Begin with one business workflow and map every external dependency: model endpoint, identity, tool host, state store, telemetry system, and approval channel. Build a minimal vertical slice before designing a broad multi-agent platform. This exposes whether the framework’s abstractions match your runtime and whether the operational model works with existing deployment and compliance controls.
Migration and interoperability
Teams evaluating it as a successor to AutoGen should inventory the concepts used by their current system rather than assuming a drop-in migration. Compare agent configuration, message types, tool registration, termination rules, group coordination, memory, and observability. Preserve behavioral tests around the old workflow, then migrate one path at a time and compare task success, cost, latency, and intervention rate.

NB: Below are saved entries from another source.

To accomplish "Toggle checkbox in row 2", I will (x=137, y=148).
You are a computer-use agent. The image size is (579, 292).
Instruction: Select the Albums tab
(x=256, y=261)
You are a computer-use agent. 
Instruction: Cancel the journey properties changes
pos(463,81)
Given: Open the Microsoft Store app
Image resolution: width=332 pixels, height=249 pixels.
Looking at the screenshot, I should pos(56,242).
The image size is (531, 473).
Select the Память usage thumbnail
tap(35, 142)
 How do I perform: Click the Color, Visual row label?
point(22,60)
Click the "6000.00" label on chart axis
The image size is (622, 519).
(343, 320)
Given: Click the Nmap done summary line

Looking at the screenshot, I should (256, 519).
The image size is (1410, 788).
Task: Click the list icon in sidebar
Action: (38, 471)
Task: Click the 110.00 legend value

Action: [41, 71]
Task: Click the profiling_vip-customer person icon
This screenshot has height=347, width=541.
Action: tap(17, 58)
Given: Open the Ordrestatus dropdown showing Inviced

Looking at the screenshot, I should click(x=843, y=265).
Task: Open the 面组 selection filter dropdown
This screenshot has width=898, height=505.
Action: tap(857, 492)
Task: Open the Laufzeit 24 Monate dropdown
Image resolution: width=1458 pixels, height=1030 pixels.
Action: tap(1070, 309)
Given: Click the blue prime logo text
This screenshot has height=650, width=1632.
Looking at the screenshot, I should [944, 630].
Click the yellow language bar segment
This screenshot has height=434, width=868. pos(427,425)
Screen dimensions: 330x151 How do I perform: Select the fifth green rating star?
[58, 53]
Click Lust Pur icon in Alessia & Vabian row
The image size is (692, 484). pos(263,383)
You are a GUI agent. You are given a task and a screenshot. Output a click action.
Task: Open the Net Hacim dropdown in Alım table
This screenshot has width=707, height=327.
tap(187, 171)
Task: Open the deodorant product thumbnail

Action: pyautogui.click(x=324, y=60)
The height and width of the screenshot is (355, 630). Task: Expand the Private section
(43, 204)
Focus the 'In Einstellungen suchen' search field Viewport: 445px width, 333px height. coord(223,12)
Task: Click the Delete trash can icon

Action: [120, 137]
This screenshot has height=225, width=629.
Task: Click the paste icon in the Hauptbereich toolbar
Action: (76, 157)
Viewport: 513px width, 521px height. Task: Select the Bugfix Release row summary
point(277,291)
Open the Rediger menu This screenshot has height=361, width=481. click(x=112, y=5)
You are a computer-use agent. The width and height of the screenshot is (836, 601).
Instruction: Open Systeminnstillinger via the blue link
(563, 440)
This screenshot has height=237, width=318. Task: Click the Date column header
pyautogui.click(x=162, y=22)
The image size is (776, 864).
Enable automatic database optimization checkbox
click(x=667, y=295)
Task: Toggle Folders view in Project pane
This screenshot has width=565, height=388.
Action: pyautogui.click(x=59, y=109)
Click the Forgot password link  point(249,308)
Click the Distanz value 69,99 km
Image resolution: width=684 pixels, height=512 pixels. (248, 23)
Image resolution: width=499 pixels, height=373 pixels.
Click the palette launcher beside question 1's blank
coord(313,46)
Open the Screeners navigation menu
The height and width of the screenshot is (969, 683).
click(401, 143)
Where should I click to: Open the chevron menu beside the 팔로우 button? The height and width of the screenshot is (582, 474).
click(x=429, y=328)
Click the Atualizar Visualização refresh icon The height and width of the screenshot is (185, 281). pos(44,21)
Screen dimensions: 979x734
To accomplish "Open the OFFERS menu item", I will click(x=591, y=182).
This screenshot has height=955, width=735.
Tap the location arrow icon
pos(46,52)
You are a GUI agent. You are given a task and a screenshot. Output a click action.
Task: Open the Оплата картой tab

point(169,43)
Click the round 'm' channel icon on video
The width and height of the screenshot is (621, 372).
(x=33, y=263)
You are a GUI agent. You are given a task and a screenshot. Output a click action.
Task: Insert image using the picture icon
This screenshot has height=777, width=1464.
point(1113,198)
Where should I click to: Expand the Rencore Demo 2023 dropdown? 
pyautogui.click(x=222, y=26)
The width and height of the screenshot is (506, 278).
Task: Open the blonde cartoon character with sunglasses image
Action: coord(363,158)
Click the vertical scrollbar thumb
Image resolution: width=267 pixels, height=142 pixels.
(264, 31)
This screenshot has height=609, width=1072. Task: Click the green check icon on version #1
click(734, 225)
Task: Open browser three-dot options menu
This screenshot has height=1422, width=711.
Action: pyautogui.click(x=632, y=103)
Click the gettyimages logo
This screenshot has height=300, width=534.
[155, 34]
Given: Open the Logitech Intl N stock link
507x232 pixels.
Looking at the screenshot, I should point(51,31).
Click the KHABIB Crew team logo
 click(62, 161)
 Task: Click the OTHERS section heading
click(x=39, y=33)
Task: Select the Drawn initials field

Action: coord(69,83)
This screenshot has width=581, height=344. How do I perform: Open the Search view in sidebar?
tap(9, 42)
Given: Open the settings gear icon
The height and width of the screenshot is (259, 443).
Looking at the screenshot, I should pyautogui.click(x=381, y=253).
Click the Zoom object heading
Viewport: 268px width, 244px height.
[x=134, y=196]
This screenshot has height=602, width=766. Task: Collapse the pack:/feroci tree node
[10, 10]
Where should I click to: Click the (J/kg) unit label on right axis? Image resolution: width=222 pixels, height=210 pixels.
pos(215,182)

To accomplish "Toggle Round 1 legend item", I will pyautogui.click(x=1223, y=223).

MCP and A2A support can help connect tools or other agents, but each connection creates its own trust boundary. Record who operates the remote component, what data crosses the boundary, how identity is propagated, and which operations are reversible. Use narrow credentials and require explicit approval for consequential actions.
Production evaluation
Test both Python and .NET examples in the exact hosting environment you plan to use. Verify managed identity or secret rotation, transient-failure retries, cancellation, state recovery, deployment packaging, and trace redaction. Confirm which components are stable and which are preview before making long-term compatibility commitments.
Choose this framework when cross-language Microsoft integration and enterprise deployment patterns materially simplify the application. Choose LangGraph for graph-centered durable orchestration, or OpenAI Agents SDK for a smaller Python abstraction centered on tools, guardrails, handoffs, and tracing.